§ Exercise requirements: Output all entries below exactly as they are given.

(Collected data entries)
((

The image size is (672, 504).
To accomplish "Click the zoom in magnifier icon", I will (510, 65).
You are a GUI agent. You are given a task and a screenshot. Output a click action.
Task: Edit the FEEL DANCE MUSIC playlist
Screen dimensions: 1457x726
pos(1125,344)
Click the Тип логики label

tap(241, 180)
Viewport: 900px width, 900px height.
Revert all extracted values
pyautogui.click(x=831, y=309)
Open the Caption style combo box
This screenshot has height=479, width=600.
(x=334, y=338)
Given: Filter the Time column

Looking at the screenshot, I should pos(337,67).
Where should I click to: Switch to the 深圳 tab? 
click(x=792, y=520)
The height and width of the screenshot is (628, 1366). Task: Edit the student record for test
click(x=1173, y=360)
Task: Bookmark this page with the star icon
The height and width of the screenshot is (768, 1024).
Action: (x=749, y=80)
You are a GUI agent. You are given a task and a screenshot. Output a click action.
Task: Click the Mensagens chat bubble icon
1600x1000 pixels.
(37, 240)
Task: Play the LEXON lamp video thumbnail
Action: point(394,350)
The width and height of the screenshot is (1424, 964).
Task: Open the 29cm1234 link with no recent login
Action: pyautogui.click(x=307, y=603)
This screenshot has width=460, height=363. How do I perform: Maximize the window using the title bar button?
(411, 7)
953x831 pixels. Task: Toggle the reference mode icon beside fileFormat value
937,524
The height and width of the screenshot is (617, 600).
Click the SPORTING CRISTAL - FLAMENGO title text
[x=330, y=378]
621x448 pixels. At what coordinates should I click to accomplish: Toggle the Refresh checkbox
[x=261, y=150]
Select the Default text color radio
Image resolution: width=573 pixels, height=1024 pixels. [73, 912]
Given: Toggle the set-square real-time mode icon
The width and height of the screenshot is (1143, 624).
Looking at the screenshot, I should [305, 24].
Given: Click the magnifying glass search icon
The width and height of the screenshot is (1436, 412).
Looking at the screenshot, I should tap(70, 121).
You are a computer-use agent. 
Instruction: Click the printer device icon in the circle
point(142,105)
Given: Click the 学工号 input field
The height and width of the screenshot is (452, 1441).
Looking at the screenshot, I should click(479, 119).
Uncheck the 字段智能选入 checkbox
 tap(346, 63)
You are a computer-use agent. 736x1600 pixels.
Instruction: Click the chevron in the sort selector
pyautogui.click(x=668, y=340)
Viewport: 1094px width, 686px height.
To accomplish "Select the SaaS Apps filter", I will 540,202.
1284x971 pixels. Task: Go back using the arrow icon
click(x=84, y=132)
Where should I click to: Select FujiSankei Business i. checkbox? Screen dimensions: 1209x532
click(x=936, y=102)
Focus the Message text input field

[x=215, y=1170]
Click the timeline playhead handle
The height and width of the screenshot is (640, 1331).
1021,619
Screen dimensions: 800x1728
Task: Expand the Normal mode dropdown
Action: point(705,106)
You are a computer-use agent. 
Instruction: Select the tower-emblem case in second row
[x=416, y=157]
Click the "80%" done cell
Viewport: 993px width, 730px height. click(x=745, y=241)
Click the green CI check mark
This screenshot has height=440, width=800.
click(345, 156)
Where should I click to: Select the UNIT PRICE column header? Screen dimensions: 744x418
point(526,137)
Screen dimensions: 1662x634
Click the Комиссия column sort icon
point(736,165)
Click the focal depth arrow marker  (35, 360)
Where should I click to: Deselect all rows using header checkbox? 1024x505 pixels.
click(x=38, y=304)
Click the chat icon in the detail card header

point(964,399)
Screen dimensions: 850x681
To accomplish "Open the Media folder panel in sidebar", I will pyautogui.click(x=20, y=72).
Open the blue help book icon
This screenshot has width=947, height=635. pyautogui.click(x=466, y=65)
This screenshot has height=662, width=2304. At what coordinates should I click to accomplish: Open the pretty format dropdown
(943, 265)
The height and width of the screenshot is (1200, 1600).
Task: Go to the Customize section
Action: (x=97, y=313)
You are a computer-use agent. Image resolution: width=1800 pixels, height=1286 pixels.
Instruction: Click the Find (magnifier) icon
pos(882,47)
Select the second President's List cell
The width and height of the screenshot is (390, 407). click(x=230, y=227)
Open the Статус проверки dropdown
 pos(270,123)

))

§ Reply:
The image size is (672, 504).
To accomplish "Click the zoom in magnifier icon", I will (510, 65).
You are a GUI agent. You are given a task and a screenshot. Output a click action.
Task: Edit the FEEL DANCE MUSIC playlist
Screen dimensions: 1457x726
pos(1125,344)
Click the Тип логики label

tap(241, 180)
Viewport: 900px width, 900px height.
Revert all extracted values
pyautogui.click(x=831, y=309)
Open the Caption style combo box
This screenshot has height=479, width=600.
(x=334, y=338)
Given: Filter the Time column

Looking at the screenshot, I should pos(337,67).
Where should I click to: Switch to the 深圳 tab? 
click(x=792, y=520)
The height and width of the screenshot is (628, 1366). Task: Edit the student record for test
click(x=1173, y=360)
Task: Bookmark this page with the star icon
The height and width of the screenshot is (768, 1024).
Action: (x=749, y=80)
You are a GUI agent. You are given a task and a screenshot. Output a click action.
Task: Click the Mensagens chat bubble icon
1600x1000 pixels.
(37, 240)
Task: Play the LEXON lamp video thumbnail
Action: point(394,350)
The width and height of the screenshot is (1424, 964).
Task: Open the 29cm1234 link with no recent login
Action: pyautogui.click(x=307, y=603)
This screenshot has width=460, height=363. How do I perform: Maximize the window using the title bar button?
(411, 7)
953x831 pixels. Task: Toggle the reference mode icon beside fileFormat value
937,524
The height and width of the screenshot is (617, 600).
Click the SPORTING CRISTAL - FLAMENGO title text
[x=330, y=378]
621x448 pixels. At what coordinates should I click to accomplish: Toggle the Refresh checkbox
[x=261, y=150]
Select the Default text color radio
Image resolution: width=573 pixels, height=1024 pixels. [73, 912]
Given: Toggle the set-square real-time mode icon
The width and height of the screenshot is (1143, 624).
Looking at the screenshot, I should [305, 24].
Given: Click the magnifying glass search icon
The width and height of the screenshot is (1436, 412).
Looking at the screenshot, I should tap(70, 121).
You are a computer-use agent. 
Instruction: Click the printer device icon in the circle
point(142,105)
Given: Click the 学工号 input field
The height and width of the screenshot is (452, 1441).
Looking at the screenshot, I should click(479, 119).
Uncheck the 字段智能选入 checkbox
 tap(346, 63)
You are a computer-use agent. 736x1600 pixels.
Instruction: Click the chevron in the sort selector
pyautogui.click(x=668, y=340)
Viewport: 1094px width, 686px height.
To accomplish "Select the SaaS Apps filter", I will 540,202.
1284x971 pixels. Task: Go back using the arrow icon
click(x=84, y=132)
Where should I click to: Select FujiSankei Business i. checkbox? Screen dimensions: 1209x532
click(x=936, y=102)
Focus the Message text input field

[x=215, y=1170]
Click the timeline playhead handle
The height and width of the screenshot is (640, 1331).
1021,619
Screen dimensions: 800x1728
Task: Expand the Normal mode dropdown
Action: point(705,106)
You are a computer-use agent. 
Instruction: Select the tower-emblem case in second row
[x=416, y=157]
Click the "80%" done cell
Viewport: 993px width, 730px height. click(x=745, y=241)
Click the green CI check mark
This screenshot has height=440, width=800.
click(345, 156)
Where should I click to: Select the UNIT PRICE column header? Screen dimensions: 744x418
point(526,137)
Screen dimensions: 1662x634
Click the Комиссия column sort icon
point(736,165)
Click the focal depth arrow marker  (35, 360)
Where should I click to: Deselect all rows using header checkbox? 1024x505 pixels.
click(x=38, y=304)
Click the chat icon in the detail card header

point(964,399)
Screen dimensions: 850x681
To accomplish "Open the Media folder panel in sidebar", I will pyautogui.click(x=20, y=72).
Open the blue help book icon
This screenshot has width=947, height=635. pyautogui.click(x=466, y=65)
This screenshot has height=662, width=2304. At what coordinates should I click to accomplish: Open the pretty format dropdown
(943, 265)
The height and width of the screenshot is (1200, 1600).
Task: Go to the Customize section
Action: (x=97, y=313)
You are a computer-use agent. Image resolution: width=1800 pixels, height=1286 pixels.
Instruction: Click the Find (magnifier) icon
pos(882,47)
Select the second President's List cell
The width and height of the screenshot is (390, 407). click(x=230, y=227)
Open the Статус проверки dropdown
 pos(270,123)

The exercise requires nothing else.